→ Required action
Take the records below and set them down exactly, so that every line matches the original.

[Collected data entries]
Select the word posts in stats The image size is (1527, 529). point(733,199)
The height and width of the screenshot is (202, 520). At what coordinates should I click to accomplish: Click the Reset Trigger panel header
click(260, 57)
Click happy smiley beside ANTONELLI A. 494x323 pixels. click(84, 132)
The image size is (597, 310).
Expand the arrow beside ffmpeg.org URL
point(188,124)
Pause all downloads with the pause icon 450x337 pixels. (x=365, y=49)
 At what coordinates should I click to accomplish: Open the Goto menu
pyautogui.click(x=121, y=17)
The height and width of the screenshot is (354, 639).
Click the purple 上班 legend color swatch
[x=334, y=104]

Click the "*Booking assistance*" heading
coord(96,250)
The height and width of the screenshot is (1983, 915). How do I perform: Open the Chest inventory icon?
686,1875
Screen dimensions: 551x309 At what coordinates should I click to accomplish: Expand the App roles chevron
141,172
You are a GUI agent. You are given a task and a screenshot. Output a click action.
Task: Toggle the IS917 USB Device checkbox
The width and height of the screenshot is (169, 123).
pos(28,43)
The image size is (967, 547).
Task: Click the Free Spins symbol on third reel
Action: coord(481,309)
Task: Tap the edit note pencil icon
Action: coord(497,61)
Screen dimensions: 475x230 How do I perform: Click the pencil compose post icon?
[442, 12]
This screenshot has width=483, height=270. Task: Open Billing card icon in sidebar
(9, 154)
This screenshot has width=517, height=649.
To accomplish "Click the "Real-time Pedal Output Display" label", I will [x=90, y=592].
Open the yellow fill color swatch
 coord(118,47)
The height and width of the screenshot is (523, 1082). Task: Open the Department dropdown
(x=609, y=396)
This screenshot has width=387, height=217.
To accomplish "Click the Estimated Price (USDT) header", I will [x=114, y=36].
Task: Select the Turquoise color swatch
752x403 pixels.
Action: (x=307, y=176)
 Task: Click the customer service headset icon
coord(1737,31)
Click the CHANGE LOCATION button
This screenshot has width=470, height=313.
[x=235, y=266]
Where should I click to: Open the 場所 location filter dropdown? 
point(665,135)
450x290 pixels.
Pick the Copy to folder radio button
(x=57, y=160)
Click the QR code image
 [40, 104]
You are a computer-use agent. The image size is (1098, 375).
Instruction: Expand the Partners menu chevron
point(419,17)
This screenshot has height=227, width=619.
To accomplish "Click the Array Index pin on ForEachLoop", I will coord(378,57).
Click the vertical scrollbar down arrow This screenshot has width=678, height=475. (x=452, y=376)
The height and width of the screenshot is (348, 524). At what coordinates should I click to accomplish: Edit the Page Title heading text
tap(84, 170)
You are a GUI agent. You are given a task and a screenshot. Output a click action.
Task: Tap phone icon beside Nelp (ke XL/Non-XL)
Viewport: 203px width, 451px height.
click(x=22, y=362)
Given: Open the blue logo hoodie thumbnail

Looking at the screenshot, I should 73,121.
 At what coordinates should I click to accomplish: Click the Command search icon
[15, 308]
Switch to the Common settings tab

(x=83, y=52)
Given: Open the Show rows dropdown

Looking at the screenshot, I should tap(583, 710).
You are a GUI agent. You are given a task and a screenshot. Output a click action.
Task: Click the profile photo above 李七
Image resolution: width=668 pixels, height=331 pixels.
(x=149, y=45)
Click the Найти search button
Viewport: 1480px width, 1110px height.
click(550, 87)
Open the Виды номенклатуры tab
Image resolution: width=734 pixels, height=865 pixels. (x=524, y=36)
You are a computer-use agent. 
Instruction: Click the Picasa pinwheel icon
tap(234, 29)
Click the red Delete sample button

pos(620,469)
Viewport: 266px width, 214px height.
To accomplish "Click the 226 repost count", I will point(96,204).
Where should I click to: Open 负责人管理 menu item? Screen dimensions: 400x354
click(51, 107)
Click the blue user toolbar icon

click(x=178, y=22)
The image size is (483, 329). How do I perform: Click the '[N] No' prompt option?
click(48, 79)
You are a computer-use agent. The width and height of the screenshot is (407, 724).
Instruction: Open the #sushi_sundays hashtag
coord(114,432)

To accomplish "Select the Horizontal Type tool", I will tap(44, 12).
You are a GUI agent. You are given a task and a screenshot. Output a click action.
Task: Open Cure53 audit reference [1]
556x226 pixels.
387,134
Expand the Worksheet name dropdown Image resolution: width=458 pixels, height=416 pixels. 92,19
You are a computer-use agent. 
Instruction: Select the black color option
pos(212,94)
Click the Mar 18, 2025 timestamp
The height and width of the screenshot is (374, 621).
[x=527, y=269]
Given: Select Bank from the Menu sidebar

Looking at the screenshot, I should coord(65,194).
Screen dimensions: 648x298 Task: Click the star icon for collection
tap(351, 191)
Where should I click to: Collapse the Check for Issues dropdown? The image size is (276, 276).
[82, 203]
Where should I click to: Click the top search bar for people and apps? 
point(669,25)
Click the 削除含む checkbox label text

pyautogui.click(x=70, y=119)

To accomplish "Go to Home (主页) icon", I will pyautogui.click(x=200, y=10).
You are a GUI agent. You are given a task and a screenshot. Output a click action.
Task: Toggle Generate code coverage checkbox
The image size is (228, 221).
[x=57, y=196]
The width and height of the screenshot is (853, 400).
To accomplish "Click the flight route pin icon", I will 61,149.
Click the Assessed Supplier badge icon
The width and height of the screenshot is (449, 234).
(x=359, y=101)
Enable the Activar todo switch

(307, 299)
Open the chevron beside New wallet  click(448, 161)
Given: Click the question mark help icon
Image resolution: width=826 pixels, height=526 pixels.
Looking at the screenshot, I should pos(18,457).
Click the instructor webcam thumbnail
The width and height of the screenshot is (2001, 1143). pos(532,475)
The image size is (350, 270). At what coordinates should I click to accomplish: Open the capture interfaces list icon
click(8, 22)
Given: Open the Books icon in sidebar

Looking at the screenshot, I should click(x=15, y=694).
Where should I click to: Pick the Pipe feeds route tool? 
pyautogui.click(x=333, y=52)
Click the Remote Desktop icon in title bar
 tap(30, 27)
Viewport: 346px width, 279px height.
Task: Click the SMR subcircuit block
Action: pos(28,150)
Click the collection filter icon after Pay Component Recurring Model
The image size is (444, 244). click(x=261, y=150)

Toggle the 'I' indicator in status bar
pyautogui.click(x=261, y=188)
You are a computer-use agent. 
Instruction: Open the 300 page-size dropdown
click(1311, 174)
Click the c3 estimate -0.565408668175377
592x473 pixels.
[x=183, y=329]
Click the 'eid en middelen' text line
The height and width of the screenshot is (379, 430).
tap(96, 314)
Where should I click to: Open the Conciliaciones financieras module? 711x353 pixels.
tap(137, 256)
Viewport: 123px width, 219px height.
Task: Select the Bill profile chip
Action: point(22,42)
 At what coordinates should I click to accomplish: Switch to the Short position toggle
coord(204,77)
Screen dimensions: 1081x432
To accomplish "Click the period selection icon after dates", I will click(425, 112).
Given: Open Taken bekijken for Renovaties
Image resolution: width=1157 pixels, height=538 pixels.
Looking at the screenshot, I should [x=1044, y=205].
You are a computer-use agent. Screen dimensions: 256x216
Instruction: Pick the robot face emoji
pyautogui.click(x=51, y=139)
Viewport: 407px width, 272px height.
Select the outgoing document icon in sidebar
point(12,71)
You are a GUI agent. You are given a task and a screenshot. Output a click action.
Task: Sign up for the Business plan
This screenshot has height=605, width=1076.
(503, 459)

→ Exercise result
Select the word posts in stats The image size is (1527, 529). point(733,199)
The height and width of the screenshot is (202, 520). At what coordinates should I click to accomplish: Click the Reset Trigger panel header
click(260, 57)
Click happy smiley beside ANTONELLI A. 494x323 pixels. click(84, 132)
The image size is (597, 310).
Expand the arrow beside ffmpeg.org URL
point(188,124)
Pause all downloads with the pause icon 450x337 pixels. (x=365, y=49)
 At what coordinates should I click to accomplish: Open the Goto menu
pyautogui.click(x=121, y=17)
The height and width of the screenshot is (354, 639).
Click the purple 上班 legend color swatch
[x=334, y=104]

Click the "*Booking assistance*" heading
coord(96,250)
The height and width of the screenshot is (1983, 915). How do I perform: Open the Chest inventory icon?
686,1875
Screen dimensions: 551x309 At what coordinates should I click to accomplish: Expand the App roles chevron
141,172
You are a GUI agent. You are given a task and a screenshot. Output a click action.
Task: Toggle the IS917 USB Device checkbox
The width and height of the screenshot is (169, 123).
pos(28,43)
The image size is (967, 547).
Task: Click the Free Spins symbol on third reel
Action: coord(481,309)
Task: Tap the edit note pencil icon
Action: coord(497,61)
Screen dimensions: 475x230 How do I perform: Click the pencil compose post icon?
[442, 12]
This screenshot has width=483, height=270. Task: Open Billing card icon in sidebar
(9, 154)
This screenshot has width=517, height=649.
To accomplish "Click the "Real-time Pedal Output Display" label", I will [x=90, y=592].
Open the yellow fill color swatch
 coord(118,47)
The height and width of the screenshot is (523, 1082). Task: Open the Department dropdown
(x=609, y=396)
This screenshot has width=387, height=217.
To accomplish "Click the Estimated Price (USDT) header", I will [x=114, y=36].
Task: Select the Turquoise color swatch
752x403 pixels.
Action: (x=307, y=176)
 Task: Click the customer service headset icon
coord(1737,31)
Click the CHANGE LOCATION button
This screenshot has width=470, height=313.
[x=235, y=266]
Where should I click to: Open the 場所 location filter dropdown? 
point(665,135)
450x290 pixels.
Pick the Copy to folder radio button
(x=57, y=160)
Click the QR code image
 [40, 104]
You are a computer-use agent. The image size is (1098, 375).
Instruction: Expand the Partners menu chevron
point(419,17)
This screenshot has height=227, width=619.
To accomplish "Click the Array Index pin on ForEachLoop", I will coord(378,57).
Click the vertical scrollbar down arrow This screenshot has width=678, height=475. (x=452, y=376)
The height and width of the screenshot is (348, 524). At what coordinates should I click to accomplish: Edit the Page Title heading text
tap(84, 170)
You are a GUI agent. You are given a task and a screenshot. Output a click action.
Task: Tap phone icon beside Nelp (ke XL/Non-XL)
Viewport: 203px width, 451px height.
click(x=22, y=362)
Given: Open the blue logo hoodie thumbnail

Looking at the screenshot, I should 73,121.
 At what coordinates should I click to accomplish: Click the Command search icon
[15, 308]
Switch to the Common settings tab

(x=83, y=52)
Given: Open the Show rows dropdown

Looking at the screenshot, I should tap(583, 710).
You are a GUI agent. You are given a task and a screenshot. Output a click action.
Task: Click the profile photo above 李七
Image resolution: width=668 pixels, height=331 pixels.
(x=149, y=45)
Click the Найти search button
Viewport: 1480px width, 1110px height.
click(550, 87)
Open the Виды номенклатуры tab
Image resolution: width=734 pixels, height=865 pixels. (x=524, y=36)
You are a computer-use agent. 
Instruction: Click the Picasa pinwheel icon
tap(234, 29)
Click the red Delete sample button

pos(620,469)
Viewport: 266px width, 214px height.
To accomplish "Click the 226 repost count", I will point(96,204).
Where should I click to: Open 负责人管理 menu item? Screen dimensions: 400x354
click(51, 107)
Click the blue user toolbar icon

click(x=178, y=22)
The image size is (483, 329). How do I perform: Click the '[N] No' prompt option?
click(48, 79)
You are a computer-use agent. The width and height of the screenshot is (407, 724).
Instruction: Open the #sushi_sundays hashtag
coord(114,432)

To accomplish "Select the Horizontal Type tool", I will tap(44, 12).
You are a GUI agent. You are given a task and a screenshot. Output a click action.
Task: Open Cure53 audit reference [1]
556x226 pixels.
387,134
Expand the Worksheet name dropdown Image resolution: width=458 pixels, height=416 pixels. 92,19
You are a computer-use agent. 
Instruction: Select the black color option
pos(212,94)
Click the Mar 18, 2025 timestamp
The height and width of the screenshot is (374, 621).
[x=527, y=269]
Given: Select Bank from the Menu sidebar

Looking at the screenshot, I should coord(65,194).
Screen dimensions: 648x298 Task: Click the star icon for collection
tap(351, 191)
Where should I click to: Collapse the Check for Issues dropdown? The image size is (276, 276).
[82, 203]
Where should I click to: Click the top search bar for people and apps? 
point(669,25)
Click the 削除含む checkbox label text

pyautogui.click(x=70, y=119)

To accomplish "Go to Home (主页) icon", I will pyautogui.click(x=200, y=10).
You are a GUI agent. You are given a task and a screenshot. Output a click action.
Task: Toggle Generate code coverage checkbox
The image size is (228, 221).
[x=57, y=196]
The width and height of the screenshot is (853, 400).
To accomplish "Click the flight route pin icon", I will 61,149.
Click the Assessed Supplier badge icon
The width and height of the screenshot is (449, 234).
(x=359, y=101)
Enable the Activar todo switch

(307, 299)
Open the chevron beside New wallet  click(448, 161)
Given: Click the question mark help icon
Image resolution: width=826 pixels, height=526 pixels.
Looking at the screenshot, I should pos(18,457).
Click the instructor webcam thumbnail
The width and height of the screenshot is (2001, 1143). pos(532,475)
The image size is (350, 270). At what coordinates should I click to accomplish: Open the capture interfaces list icon
click(8, 22)
Given: Open the Books icon in sidebar

Looking at the screenshot, I should click(x=15, y=694).
Where should I click to: Pick the Pipe feeds route tool? 
pyautogui.click(x=333, y=52)
Click the Remote Desktop icon in title bar
 tap(30, 27)
Viewport: 346px width, 279px height.
Task: Click the SMR subcircuit block
Action: pos(28,150)
Click the collection filter icon after Pay Component Recurring Model
The image size is (444, 244). click(x=261, y=150)

Toggle the 'I' indicator in status bar
pyautogui.click(x=261, y=188)
You are a computer-use agent. 
Instruction: Open the 300 page-size dropdown
click(1311, 174)
Click the c3 estimate -0.565408668175377
592x473 pixels.
[x=183, y=329]
Click the 'eid en middelen' text line
The height and width of the screenshot is (379, 430).
tap(96, 314)
Where should I click to: Open the Conciliaciones financieras module? 711x353 pixels.
tap(137, 256)
Viewport: 123px width, 219px height.
Task: Select the Bill profile chip
Action: point(22,42)
 At what coordinates should I click to accomplish: Switch to the Short position toggle
coord(204,77)
Screen dimensions: 1081x432
To accomplish "Click the period selection icon after dates", I will click(425, 112).
Given: Open Taken bekijken for Renovaties
Image resolution: width=1157 pixels, height=538 pixels.
Looking at the screenshot, I should [x=1044, y=205].
You are a computer-use agent. Screen dimensions: 256x216
Instruction: Pick the robot face emoji
pyautogui.click(x=51, y=139)
Viewport: 407px width, 272px height.
Select the outgoing document icon in sidebar
point(12,71)
You are a GUI agent. You are given a task and a screenshot. Output a click action.
Task: Sign up for the Business plan
This screenshot has height=605, width=1076.
(503, 459)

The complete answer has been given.